Which net-SNMP code version does the SNMP monitoring thread report?
## Begin TEXT EXCERPT
Thank you Mark and Gareth. That
helps.
During the preparation of this reply I
noticed that NVCOLD had terminated somewhere along the way. I have to
reconstruct but I think it was about the time of the failure. When I
restarted NVCOLD the devices came back on the next polling cycle.
We’ll have to see whether it has
anything to do with the problem.
------------------------------------------------------------------
The net-SNMP code is net-snmp-5.1-80.3.
As long as one is greater than zero I think it’s current.
Tracing the activity shows “expired_SNMP”
entries. No matter what I do, once the device goes down the following queries
fail until I do a demand poll. The following was done after successful
snmpwalks on system, ip and interfaces.
09:49:02 ***** Starting
Quick Test of node EML-doenet *****
09:49:02 Interface
10.0.8.8(Loopback0) (down since 03/17/05 06:59:19)
09:49:02 Interface
132.172.66.54(ATM0.3-aal5) (down since 03/17/05 06:59:19)
09:49:02 Interface
132.172.177.1(Ethernet0) (down since 03/17/05 06:59:19)
09:49:02 Interface
132.172.192.26(ATM0.1-aal5) (down since 03/17/05 06:59:19)
09:49:02 Current Polling
parameters
09:49:02 The next SNMP
Status Poll is scheduled for 03/17/05 09:47:18.
09:49:02 Get
number of interfaces
09:49:10 SNMP request
timed out (10.0.8.8)
09:49:10 ***** End of
Quick Test for node EML-doenet *****
The one difference I notice on the demand
poll relative to the quicktest is the FORCED requests:
09:40:45 :
./nl_snmper.c[307] : sending SNMP to 10.0.8.19 op = FORCED req = Objid reqid =
761814
versus
09:41:33 :
./nl_snmper.c[307] : sending SNMP to 10.0.8.19 op = STATUS req = SNMPStatus
reqid = 762232
The SNMP requests were made using NetView’s
module. The problem with letting them run to the end is the size of the
ipRouteTable J and the long wait.
Bill Evans
Tivoli NetView
Support for DOE
-----Original Message-----
From: owner-nv-l@lists.us.ibm.com
[mailto:owner-nv-l@lists.us.ibm.com] On Behalf Of Mark Sklenarik
Sent: Wednesday, March 16, 2005
11:32 AM
To: nv-l@lists.us.ibm.com
Subject: Re: [nv-l] Problems with
SNMP monitoring
Bill,
This
may or may not be related, but we had a problem here with a earlier version of
the net-SNMP code, are you are at net-snmp-5.0.9-2-2.3E.6 or later on the
NetView machine? (in Release Note for FP2)
It
sounds like you may have a time-out of snmp communication to devices from
NetView SLES machine, this could be either NetView, or the device causing
the time-out.
You
may want to turn on netmon tracing "netmon -M 63", and tail -f
/usr/OV/log/netmon.trace to determine if netmon is still polling the devices in
question. You may want to try this both before problem happens, and when
problem is occurring to see if you can determine why the time-outs are
occurring
The
different between QuickTest and Demand Poll, is that Quick test only goes after
interface status, where Demand Poll goes after a large set of data.
## End TEXT EXCERPT
## Begin DATA SUPPLIED
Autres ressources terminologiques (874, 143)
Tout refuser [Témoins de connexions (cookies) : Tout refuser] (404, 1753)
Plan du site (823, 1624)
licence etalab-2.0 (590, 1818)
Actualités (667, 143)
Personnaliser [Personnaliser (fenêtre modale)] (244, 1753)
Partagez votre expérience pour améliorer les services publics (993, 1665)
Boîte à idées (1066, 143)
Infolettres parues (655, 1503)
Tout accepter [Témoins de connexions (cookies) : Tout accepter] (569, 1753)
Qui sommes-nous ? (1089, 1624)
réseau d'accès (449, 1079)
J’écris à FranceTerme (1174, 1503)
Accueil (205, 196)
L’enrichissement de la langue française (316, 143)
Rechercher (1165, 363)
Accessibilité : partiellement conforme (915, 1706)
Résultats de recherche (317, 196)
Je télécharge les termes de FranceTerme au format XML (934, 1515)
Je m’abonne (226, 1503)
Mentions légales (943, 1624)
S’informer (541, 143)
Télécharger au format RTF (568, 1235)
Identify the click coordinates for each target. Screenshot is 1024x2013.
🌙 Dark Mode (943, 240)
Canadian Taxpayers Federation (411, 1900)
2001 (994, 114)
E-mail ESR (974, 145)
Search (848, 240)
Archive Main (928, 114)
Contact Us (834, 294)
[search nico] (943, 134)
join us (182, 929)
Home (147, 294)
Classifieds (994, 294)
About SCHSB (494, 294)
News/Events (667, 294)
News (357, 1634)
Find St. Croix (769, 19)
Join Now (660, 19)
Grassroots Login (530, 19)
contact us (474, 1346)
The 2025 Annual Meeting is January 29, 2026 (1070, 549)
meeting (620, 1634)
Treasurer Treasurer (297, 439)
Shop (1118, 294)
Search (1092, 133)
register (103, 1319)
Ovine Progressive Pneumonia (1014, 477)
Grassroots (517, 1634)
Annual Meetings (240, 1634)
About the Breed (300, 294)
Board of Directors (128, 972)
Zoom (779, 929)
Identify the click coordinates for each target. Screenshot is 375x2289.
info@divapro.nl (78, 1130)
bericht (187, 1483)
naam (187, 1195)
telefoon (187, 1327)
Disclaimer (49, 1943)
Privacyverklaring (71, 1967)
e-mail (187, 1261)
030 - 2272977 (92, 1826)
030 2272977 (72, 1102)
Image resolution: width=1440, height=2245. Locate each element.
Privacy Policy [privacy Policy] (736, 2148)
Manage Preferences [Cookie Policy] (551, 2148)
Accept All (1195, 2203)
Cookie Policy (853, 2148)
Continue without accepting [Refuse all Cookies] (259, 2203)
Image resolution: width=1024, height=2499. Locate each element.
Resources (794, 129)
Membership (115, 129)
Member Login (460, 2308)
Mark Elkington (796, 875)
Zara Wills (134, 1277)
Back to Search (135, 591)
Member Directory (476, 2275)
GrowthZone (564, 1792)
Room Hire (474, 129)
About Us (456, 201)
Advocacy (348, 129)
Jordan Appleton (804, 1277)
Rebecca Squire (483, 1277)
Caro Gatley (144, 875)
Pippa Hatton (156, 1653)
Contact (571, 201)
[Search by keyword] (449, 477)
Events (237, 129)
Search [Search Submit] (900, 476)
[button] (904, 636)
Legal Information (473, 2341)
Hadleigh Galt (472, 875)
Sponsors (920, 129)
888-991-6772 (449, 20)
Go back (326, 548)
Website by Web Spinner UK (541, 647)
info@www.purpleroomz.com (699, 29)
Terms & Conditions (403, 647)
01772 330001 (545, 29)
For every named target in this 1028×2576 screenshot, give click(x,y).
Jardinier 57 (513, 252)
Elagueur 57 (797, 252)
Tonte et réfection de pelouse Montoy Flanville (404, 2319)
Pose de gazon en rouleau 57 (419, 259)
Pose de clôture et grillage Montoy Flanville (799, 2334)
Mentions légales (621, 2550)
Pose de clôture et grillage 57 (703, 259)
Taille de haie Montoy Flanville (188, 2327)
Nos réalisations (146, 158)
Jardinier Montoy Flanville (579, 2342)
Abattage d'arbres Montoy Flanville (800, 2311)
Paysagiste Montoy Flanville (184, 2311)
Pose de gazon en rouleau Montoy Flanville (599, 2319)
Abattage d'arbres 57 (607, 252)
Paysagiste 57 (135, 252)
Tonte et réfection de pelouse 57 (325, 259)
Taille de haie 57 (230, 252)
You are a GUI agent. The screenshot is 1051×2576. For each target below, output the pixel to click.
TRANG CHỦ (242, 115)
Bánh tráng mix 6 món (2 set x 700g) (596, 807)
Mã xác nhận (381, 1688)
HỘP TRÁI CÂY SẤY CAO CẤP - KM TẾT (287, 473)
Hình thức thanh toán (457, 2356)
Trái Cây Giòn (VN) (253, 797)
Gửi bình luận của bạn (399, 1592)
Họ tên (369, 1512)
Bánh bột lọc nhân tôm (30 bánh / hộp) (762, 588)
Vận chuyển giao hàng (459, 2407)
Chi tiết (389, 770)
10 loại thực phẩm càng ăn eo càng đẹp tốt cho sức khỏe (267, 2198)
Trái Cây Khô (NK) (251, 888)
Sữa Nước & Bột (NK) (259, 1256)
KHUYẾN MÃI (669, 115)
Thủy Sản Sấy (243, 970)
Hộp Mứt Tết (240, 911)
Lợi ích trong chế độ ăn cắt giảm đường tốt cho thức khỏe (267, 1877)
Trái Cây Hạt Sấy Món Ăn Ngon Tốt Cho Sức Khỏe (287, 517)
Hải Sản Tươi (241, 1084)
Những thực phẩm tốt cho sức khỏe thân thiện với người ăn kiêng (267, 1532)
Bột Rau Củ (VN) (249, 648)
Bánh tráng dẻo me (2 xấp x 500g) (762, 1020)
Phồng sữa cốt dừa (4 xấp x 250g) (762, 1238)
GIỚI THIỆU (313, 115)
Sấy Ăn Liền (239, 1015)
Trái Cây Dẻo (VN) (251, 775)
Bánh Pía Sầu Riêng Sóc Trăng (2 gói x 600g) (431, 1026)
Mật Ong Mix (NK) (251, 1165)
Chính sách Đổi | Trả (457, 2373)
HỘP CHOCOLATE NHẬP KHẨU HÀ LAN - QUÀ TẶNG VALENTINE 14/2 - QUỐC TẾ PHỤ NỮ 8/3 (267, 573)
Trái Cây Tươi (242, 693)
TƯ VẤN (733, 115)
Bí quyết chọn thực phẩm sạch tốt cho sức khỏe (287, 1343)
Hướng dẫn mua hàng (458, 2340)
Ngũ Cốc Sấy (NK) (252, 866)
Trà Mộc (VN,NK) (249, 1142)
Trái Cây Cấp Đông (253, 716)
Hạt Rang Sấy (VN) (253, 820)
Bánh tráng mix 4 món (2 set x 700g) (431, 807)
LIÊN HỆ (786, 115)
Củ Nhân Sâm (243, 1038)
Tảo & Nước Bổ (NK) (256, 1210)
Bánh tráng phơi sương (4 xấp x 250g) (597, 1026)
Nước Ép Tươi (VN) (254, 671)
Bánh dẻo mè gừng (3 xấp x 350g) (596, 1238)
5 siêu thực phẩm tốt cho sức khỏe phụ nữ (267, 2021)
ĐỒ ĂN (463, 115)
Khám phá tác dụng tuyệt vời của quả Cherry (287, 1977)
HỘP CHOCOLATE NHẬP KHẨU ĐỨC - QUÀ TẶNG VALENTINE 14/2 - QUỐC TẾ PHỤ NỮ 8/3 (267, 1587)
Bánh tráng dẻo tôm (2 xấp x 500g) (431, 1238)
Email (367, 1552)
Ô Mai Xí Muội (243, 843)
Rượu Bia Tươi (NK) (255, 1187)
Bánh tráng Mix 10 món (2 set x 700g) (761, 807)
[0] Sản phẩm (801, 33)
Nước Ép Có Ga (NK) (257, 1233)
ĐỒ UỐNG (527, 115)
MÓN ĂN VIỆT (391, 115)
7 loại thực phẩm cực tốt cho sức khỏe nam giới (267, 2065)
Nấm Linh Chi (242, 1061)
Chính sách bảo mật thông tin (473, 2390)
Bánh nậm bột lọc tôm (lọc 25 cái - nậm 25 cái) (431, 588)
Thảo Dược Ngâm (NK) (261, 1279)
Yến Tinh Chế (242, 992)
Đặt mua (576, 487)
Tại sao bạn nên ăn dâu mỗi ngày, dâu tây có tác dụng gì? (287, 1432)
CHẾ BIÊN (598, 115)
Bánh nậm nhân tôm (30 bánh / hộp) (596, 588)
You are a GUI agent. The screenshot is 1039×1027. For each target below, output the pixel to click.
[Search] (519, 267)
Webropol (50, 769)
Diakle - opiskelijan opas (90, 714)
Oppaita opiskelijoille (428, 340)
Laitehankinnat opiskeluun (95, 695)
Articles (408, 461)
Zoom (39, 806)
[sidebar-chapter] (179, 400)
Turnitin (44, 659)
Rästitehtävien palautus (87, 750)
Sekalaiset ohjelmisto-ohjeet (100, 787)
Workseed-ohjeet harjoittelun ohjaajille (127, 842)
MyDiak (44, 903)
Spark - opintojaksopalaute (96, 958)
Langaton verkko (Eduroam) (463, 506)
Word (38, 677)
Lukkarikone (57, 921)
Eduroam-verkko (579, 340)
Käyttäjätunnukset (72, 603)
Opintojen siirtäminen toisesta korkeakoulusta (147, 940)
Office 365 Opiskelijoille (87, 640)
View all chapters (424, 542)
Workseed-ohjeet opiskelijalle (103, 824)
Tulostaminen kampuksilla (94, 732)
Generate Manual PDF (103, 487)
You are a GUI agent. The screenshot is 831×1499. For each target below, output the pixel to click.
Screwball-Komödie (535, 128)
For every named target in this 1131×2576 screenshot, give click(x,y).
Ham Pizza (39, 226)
## End DATA SUPPLIED
* [TASK RESPONSE] net-snmp-5.1-80.3